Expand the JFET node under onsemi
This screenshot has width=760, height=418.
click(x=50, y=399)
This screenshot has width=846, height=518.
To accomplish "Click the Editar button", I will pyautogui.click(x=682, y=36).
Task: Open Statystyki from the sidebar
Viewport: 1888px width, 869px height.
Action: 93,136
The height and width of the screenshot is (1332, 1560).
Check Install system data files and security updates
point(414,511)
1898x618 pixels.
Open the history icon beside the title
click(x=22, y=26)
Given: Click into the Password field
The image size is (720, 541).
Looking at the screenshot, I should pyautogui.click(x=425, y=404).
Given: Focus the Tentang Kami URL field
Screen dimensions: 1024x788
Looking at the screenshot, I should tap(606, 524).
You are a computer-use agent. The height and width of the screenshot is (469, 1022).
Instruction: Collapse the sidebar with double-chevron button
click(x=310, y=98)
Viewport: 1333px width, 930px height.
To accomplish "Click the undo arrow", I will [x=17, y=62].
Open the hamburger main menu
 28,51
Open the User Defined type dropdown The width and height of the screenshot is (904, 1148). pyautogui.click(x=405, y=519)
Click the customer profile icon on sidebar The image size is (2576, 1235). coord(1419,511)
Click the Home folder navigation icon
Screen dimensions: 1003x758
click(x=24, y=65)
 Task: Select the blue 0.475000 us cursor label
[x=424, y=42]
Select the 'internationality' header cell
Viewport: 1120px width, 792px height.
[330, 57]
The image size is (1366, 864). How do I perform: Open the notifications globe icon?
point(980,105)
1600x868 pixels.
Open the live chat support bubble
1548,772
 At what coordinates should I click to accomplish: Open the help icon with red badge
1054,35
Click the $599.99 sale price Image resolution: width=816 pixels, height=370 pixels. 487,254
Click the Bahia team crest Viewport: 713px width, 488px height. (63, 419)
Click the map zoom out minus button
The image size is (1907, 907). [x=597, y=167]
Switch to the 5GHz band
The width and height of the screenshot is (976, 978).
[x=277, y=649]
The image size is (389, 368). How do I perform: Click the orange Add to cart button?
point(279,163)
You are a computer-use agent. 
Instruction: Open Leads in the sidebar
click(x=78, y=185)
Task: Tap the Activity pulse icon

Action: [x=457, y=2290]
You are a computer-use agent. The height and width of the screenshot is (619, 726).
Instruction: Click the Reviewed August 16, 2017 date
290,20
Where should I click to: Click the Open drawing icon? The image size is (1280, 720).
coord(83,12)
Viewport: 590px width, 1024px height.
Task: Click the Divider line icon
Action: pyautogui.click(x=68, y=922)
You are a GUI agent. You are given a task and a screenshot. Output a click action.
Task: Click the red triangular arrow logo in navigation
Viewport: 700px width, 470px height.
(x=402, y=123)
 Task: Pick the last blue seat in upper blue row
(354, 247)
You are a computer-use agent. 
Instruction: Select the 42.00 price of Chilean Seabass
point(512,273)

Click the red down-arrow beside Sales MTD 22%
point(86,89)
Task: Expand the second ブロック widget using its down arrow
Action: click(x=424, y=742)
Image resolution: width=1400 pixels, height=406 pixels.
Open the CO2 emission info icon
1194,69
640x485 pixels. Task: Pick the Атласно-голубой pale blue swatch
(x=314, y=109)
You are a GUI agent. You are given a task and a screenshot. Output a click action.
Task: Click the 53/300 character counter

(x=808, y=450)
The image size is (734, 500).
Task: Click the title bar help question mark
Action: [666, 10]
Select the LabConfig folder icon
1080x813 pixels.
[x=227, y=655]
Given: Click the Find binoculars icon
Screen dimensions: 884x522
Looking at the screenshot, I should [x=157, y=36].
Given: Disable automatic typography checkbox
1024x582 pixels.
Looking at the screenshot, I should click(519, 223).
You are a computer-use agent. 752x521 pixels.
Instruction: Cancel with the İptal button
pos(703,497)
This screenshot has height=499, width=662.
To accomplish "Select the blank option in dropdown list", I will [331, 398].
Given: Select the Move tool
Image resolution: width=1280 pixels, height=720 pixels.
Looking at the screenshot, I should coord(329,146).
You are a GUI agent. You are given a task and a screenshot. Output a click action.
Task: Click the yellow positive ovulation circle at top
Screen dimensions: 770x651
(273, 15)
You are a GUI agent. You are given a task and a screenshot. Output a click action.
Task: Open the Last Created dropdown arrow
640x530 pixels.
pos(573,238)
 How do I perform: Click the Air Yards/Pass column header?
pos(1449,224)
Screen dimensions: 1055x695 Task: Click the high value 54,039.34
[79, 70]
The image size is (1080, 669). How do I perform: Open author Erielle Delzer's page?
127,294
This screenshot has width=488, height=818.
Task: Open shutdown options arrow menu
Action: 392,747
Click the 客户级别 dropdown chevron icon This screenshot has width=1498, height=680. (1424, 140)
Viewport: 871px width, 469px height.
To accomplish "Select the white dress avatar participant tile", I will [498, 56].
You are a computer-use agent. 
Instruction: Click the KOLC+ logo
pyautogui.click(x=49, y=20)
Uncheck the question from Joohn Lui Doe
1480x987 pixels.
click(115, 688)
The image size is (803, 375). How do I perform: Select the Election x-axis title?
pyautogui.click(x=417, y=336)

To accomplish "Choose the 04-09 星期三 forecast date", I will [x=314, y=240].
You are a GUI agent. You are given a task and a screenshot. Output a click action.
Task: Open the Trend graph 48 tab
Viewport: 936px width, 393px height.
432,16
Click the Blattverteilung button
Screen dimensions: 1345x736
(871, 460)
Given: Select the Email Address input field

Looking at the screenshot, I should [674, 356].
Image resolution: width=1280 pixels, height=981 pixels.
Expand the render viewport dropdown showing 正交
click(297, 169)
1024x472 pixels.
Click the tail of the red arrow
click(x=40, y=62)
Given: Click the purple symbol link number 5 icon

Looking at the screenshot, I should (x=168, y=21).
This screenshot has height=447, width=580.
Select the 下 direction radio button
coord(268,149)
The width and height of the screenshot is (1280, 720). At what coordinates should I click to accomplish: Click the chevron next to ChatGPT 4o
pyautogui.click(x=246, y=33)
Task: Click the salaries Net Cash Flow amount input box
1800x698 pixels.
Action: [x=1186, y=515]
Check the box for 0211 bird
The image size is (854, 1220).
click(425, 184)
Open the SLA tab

# WHAT IS BEING ASKED
Each record above should be returned exactly as it appears.

# SOLUTION TO THE EXERCISE
Expand the JFET node under onsemi
This screenshot has width=760, height=418.
click(x=50, y=399)
This screenshot has width=846, height=518.
To accomplish "Click the Editar button", I will pyautogui.click(x=682, y=36).
Task: Open Statystyki from the sidebar
Viewport: 1888px width, 869px height.
Action: 93,136
The height and width of the screenshot is (1332, 1560).
Check Install system data files and security updates
point(414,511)
1898x618 pixels.
Open the history icon beside the title
click(x=22, y=26)
Given: Click into the Password field
The image size is (720, 541).
Looking at the screenshot, I should pyautogui.click(x=425, y=404).
Given: Focus the Tentang Kami URL field
Screen dimensions: 1024x788
Looking at the screenshot, I should tap(606, 524).
You are a computer-use agent. The height and width of the screenshot is (469, 1022).
Instruction: Collapse the sidebar with double-chevron button
click(x=310, y=98)
Viewport: 1333px width, 930px height.
To accomplish "Click the undo arrow", I will [x=17, y=62].
Open the hamburger main menu
 28,51
Open the User Defined type dropdown The width and height of the screenshot is (904, 1148). pyautogui.click(x=405, y=519)
Click the customer profile icon on sidebar The image size is (2576, 1235). coord(1419,511)
Click the Home folder navigation icon
Screen dimensions: 1003x758
click(x=24, y=65)
 Task: Select the blue 0.475000 us cursor label
[x=424, y=42]
Select the 'internationality' header cell
Viewport: 1120px width, 792px height.
[330, 57]
The image size is (1366, 864). How do I perform: Open the notifications globe icon?
point(980,105)
1600x868 pixels.
Open the live chat support bubble
1548,772
 At what coordinates should I click to accomplish: Open the help icon with red badge
1054,35
Click the $599.99 sale price Image resolution: width=816 pixels, height=370 pixels. 487,254
Click the Bahia team crest Viewport: 713px width, 488px height. (63, 419)
Click the map zoom out minus button
The image size is (1907, 907). [x=597, y=167]
Switch to the 5GHz band
The width and height of the screenshot is (976, 978).
[x=277, y=649]
The image size is (389, 368). How do I perform: Click the orange Add to cart button?
point(279,163)
You are a computer-use agent. 
Instruction: Open Leads in the sidebar
click(x=78, y=185)
Task: Tap the Activity pulse icon

Action: [x=457, y=2290]
You are a computer-use agent. The height and width of the screenshot is (619, 726).
Instruction: Click the Reviewed August 16, 2017 date
290,20
Where should I click to: Click the Open drawing icon? The image size is (1280, 720).
coord(83,12)
Viewport: 590px width, 1024px height.
Task: Click the Divider line icon
Action: pyautogui.click(x=68, y=922)
You are a GUI agent. You are given a task and a screenshot. Output a click action.
Task: Click the red triangular arrow logo in navigation
Viewport: 700px width, 470px height.
(x=402, y=123)
 Task: Pick the last blue seat in upper blue row
(354, 247)
You are a computer-use agent. 
Instruction: Select the 42.00 price of Chilean Seabass
point(512,273)

Click the red down-arrow beside Sales MTD 22%
point(86,89)
Task: Expand the second ブロック widget using its down arrow
Action: click(x=424, y=742)
Image resolution: width=1400 pixels, height=406 pixels.
Open the CO2 emission info icon
1194,69
640x485 pixels. Task: Pick the Атласно-голубой pale blue swatch
(x=314, y=109)
You are a GUI agent. You are given a task and a screenshot. Output a click action.
Task: Click the 53/300 character counter

(x=808, y=450)
The image size is (734, 500).
Task: Click the title bar help question mark
Action: [666, 10]
Select the LabConfig folder icon
1080x813 pixels.
[x=227, y=655]
Given: Click the Find binoculars icon
Screen dimensions: 884x522
Looking at the screenshot, I should [x=157, y=36].
Given: Disable automatic typography checkbox
1024x582 pixels.
Looking at the screenshot, I should click(519, 223).
You are a computer-use agent. 752x521 pixels.
Instruction: Cancel with the İptal button
pos(703,497)
This screenshot has height=499, width=662.
To accomplish "Select the blank option in dropdown list", I will [331, 398].
Given: Select the Move tool
Image resolution: width=1280 pixels, height=720 pixels.
Looking at the screenshot, I should coord(329,146).
You are a GUI agent. You are given a task and a screenshot. Output a click action.
Task: Click the yellow positive ovulation circle at top
Screen dimensions: 770x651
(273, 15)
You are a GUI agent. You are given a task and a screenshot. Output a click action.
Task: Open the Last Created dropdown arrow
640x530 pixels.
pos(573,238)
 How do I perform: Click the Air Yards/Pass column header?
pos(1449,224)
Screen dimensions: 1055x695 Task: Click the high value 54,039.34
[79, 70]
The image size is (1080, 669). How do I perform: Open author Erielle Delzer's page?
127,294
This screenshot has width=488, height=818.
Task: Open shutdown options arrow menu
Action: 392,747
Click the 客户级别 dropdown chevron icon This screenshot has width=1498, height=680. (1424, 140)
Viewport: 871px width, 469px height.
To accomplish "Select the white dress avatar participant tile", I will [498, 56].
You are a computer-use agent. 
Instruction: Click the KOLC+ logo
pyautogui.click(x=49, y=20)
Uncheck the question from Joohn Lui Doe
1480x987 pixels.
click(115, 688)
The image size is (803, 375). How do I perform: Select the Election x-axis title?
pyautogui.click(x=417, y=336)

To accomplish "Choose the 04-09 星期三 forecast date", I will [x=314, y=240].
You are a GUI agent. You are given a task and a screenshot. Output a click action.
Task: Open the Trend graph 48 tab
Viewport: 936px width, 393px height.
432,16
Click the Blattverteilung button
Screen dimensions: 1345x736
(871, 460)
Given: Select the Email Address input field

Looking at the screenshot, I should [674, 356].
Image resolution: width=1280 pixels, height=981 pixels.
Expand the render viewport dropdown showing 正交
click(297, 169)
1024x472 pixels.
Click the tail of the red arrow
click(x=40, y=62)
Given: Click the purple symbol link number 5 icon

Looking at the screenshot, I should (x=168, y=21).
This screenshot has height=447, width=580.
Select the 下 direction radio button
coord(268,149)
The width and height of the screenshot is (1280, 720). At what coordinates should I click to accomplish: Click the chevron next to ChatGPT 4o
pyautogui.click(x=246, y=33)
Task: Click the salaries Net Cash Flow amount input box
1800x698 pixels.
Action: [x=1186, y=515]
Check the box for 0211 bird
The image size is (854, 1220).
click(425, 184)
Open the SLA tab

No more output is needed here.